И снова его везут. Снимают. Несут. Кладут. Снова раздевают и одевают. Как же его мучают эти чародеи!
Опять открыл Кайтусь глаза. Но теперь уже увидел не дома и полицейских, а белую комнату и женщину в белом халате.
— Ты фея? — спрашивает Кайтусь.
— Да, фея.
— Какая белая, чистая.
— Да, белая, чистая. Спи.
— А гномы?
— Тоже здесь. Как тебя зовут?
— Не знаю.
Никак его не зовут. Всё равно как. Он лежит в белой постели. Ему хорошо тепло, даже жарко.
Закашлялся Кайтусь.
— Больно!
— Пришёл в себя, — говорит медицинская сестра.
— Ну, говори, зачем убежал из дому? — спрашивает доктор.
Кайтусь повернулся к нему спиной и с головой накрылся одеялом. Не нравится ему этот врач, что выстукивает его и слушает через трубочки.
— Скажи, что ты делал ночью в канаве? Какой волшебник туда тебя занёс?
Доктор силой посадил Кайтуся. И тут вдруг в палату входит папа…
— Антось, что с тобой приключилось?
А Кайтусь не понимает, наяву он видит папу или ему опять чудится.
Он даже не слушает, о чём говорят папа и доктор. Хорошо, что отвязались от него.
— Я хотел бы забрать его домой, — говорит папа. — Он у меня единственный. Болезнь очень тяжёлая?
И опять папин голос:
— Возьму такси и осторожно повезу. Очень вас прошу!
— Вот вы так заботитесь о нём, — говорит доктор, — а он из дому сбежал. Видно, что-нибудь натворил и ему причиталась порка?
— Что вы, я мальчика не бью. Наверно, его мальчишки подговорили. Сынок, ты убежал, да?
Кайтусь дрожащей рукой гладит папу по лицу.
— Воды!
Напился Кайтусь.
— Хочешь тут остаться?
Кайтусь не знает, что ответить. Он думает только об одном: почему папа такой небритый.
— Три дня! — изумился Кайтусь и шёпотом повторяет: —Три дня, три дня.
— Что всё это означает?
— Кого в канаве нашли? Кто нашёл?
Глава 7
Кайтусь выздоровел.

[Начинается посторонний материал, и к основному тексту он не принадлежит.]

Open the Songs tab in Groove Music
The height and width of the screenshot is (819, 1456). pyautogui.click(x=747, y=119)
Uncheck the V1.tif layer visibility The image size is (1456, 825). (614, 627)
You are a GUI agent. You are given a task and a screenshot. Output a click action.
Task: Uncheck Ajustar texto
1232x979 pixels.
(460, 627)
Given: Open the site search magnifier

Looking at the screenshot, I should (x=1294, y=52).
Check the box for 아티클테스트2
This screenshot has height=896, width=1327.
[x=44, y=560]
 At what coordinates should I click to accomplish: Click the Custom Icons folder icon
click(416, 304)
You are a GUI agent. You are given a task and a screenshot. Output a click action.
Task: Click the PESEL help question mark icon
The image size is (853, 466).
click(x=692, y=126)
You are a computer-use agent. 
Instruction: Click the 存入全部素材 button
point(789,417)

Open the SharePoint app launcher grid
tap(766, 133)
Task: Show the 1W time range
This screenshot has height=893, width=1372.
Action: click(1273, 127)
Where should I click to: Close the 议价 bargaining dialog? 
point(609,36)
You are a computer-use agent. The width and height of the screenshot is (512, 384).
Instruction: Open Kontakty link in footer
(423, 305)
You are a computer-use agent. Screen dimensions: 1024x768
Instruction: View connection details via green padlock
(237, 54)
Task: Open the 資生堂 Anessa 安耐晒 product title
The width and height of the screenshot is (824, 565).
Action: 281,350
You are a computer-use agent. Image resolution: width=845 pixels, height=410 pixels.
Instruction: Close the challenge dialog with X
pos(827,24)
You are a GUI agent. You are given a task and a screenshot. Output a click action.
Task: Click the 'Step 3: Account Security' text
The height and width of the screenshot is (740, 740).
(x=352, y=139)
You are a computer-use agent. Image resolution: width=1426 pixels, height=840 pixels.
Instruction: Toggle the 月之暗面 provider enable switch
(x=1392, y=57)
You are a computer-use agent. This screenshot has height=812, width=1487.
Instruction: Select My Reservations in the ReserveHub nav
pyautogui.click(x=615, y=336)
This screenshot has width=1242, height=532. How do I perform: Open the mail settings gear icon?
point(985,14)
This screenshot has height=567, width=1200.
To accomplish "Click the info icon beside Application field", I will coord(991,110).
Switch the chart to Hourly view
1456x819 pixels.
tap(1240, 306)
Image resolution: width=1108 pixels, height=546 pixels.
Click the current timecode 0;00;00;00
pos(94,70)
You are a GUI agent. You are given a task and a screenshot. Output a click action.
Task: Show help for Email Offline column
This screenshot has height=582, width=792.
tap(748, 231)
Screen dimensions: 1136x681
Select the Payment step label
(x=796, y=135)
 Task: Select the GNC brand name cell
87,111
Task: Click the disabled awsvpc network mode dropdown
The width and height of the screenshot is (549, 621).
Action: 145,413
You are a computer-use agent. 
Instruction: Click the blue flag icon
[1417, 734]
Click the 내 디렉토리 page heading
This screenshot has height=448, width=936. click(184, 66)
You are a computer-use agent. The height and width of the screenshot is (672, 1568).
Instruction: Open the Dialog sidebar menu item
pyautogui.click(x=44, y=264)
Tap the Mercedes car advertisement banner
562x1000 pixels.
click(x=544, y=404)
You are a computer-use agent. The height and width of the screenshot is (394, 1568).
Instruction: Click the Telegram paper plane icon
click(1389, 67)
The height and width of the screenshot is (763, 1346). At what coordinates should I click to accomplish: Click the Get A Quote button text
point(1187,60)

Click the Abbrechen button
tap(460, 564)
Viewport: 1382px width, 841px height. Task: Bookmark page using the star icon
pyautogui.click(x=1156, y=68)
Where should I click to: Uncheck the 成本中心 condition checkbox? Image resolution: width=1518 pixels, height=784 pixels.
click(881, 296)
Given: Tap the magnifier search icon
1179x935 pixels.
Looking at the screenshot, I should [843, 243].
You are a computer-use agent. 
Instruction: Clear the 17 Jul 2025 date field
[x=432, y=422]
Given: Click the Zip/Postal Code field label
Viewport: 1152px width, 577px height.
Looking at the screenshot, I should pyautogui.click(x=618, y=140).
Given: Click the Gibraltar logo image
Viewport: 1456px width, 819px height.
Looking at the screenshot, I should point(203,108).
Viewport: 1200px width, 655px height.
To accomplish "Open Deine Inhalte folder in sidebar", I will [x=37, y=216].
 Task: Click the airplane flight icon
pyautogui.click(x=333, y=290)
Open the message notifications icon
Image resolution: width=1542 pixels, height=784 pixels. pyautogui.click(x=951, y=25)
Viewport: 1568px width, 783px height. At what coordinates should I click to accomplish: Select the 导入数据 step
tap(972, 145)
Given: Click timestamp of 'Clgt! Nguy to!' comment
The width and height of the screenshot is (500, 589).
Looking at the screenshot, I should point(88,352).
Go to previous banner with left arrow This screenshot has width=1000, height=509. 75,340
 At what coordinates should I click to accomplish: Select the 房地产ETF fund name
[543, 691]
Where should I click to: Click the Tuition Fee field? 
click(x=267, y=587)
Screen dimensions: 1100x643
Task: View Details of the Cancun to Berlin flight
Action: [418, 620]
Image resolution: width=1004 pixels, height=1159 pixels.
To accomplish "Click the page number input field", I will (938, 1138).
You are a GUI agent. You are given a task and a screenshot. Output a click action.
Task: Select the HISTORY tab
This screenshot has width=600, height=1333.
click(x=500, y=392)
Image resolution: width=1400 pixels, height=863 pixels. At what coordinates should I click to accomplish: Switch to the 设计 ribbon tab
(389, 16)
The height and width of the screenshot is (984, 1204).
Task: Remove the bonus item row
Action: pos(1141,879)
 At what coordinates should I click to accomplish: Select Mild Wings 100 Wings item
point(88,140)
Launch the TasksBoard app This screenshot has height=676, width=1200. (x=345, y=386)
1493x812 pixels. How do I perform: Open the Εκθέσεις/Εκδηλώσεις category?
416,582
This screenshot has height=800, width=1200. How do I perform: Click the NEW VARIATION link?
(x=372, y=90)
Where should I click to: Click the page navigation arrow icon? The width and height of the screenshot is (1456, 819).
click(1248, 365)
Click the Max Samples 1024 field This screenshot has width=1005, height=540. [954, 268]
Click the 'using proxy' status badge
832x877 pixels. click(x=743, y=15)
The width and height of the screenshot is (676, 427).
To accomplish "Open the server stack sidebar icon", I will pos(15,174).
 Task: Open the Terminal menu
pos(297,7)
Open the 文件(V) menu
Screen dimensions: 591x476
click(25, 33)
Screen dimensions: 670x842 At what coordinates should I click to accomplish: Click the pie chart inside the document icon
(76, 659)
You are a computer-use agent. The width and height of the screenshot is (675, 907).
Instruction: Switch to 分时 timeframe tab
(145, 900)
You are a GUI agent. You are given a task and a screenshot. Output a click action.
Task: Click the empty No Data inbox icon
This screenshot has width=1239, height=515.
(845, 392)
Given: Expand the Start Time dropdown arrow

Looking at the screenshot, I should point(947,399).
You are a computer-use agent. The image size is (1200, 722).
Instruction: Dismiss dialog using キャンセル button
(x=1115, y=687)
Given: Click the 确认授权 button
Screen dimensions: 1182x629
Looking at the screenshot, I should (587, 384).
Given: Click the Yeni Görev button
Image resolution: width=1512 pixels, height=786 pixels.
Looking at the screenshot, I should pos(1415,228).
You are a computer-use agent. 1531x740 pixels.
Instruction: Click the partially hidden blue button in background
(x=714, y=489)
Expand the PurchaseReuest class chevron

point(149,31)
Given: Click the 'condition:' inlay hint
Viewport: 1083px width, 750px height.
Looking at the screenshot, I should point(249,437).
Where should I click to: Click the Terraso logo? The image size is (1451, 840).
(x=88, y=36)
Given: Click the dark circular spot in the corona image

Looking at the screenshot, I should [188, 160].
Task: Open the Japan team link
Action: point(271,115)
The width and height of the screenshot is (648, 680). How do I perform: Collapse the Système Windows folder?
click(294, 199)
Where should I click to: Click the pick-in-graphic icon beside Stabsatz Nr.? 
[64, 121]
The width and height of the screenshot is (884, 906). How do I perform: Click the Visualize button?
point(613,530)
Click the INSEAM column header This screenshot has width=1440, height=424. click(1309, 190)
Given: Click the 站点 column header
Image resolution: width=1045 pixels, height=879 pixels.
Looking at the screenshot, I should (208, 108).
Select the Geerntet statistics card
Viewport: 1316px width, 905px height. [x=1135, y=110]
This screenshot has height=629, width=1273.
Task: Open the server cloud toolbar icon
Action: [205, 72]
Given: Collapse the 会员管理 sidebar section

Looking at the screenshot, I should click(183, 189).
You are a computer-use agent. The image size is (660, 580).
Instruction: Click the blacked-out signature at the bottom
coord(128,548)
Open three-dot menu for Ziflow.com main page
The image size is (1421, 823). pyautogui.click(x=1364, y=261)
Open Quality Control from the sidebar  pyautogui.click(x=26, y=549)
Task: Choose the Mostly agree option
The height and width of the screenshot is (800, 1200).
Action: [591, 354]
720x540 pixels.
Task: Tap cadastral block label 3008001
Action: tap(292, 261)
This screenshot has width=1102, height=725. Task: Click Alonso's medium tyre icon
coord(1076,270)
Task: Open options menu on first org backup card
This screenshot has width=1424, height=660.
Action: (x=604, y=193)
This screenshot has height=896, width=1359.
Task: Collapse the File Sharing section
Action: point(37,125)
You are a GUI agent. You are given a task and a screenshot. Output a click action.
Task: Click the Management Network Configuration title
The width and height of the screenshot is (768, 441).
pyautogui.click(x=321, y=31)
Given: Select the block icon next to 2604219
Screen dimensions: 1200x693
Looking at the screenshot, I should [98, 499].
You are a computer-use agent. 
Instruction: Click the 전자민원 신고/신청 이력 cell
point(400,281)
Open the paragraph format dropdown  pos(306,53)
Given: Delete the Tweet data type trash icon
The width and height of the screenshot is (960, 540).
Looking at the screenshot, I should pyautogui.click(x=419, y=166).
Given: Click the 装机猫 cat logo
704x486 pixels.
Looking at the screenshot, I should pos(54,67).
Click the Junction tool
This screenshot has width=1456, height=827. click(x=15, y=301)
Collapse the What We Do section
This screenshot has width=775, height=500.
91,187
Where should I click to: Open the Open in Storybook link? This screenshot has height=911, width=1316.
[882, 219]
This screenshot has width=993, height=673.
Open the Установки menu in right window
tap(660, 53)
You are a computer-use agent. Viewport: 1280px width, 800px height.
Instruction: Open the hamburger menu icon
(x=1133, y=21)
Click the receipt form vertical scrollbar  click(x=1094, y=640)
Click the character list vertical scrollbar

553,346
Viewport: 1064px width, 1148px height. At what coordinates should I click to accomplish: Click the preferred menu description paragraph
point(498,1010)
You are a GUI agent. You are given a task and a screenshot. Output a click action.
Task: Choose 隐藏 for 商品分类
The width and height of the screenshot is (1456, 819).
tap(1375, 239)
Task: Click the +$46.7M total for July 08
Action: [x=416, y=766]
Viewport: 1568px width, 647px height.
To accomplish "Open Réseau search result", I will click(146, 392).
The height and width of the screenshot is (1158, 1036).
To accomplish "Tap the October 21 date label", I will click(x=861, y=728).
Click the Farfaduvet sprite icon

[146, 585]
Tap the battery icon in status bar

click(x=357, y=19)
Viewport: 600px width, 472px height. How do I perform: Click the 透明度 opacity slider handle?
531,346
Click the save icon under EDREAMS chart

Неудавшееся волшебство. Чудо. Большое волшебство. С кандалы, скандалы. Заграничные гости. Чрезвычайный выпуск
Кайтусь уже дома. Он выздоровел. Уже ходит по комнате. Один раз даже выходил на улицу.
Папа работает, мама занимается по хозяйству, а бабушка поехала к дяде.
—
Не вернётся она,
Антось,
— отвечает мама.
Мама не говорила ему правды, не хотела огорчать, потому что он был ещё слабый после болезни.
Умерла бабушка.
—
Как, почему умерла? Что же теперь будет? А как же доктор?
По словечку, по словечку, и Кайтусь догадался, как было дело: когда его всю ночь искали, лил дождь, бабушка ещё сильней простудилась.
—
Значит, это из-за меня…
—
Да нет, Антось! Она уже давно хворала. Целую неделю лежала. Не помнишь разве?
Мама пытается утешить Кайтуся. Он помнит, всё теперь помнит. Точно знает.
—
Из-за меня.
Да, он знает. Вспомнил, что он чародей. Месяц давно уже прошёл.
Встал он у окошка: незачем маме видеть слёзы.
—
Желаю… Лилипут… Желаю: пусть мне явится бабушка.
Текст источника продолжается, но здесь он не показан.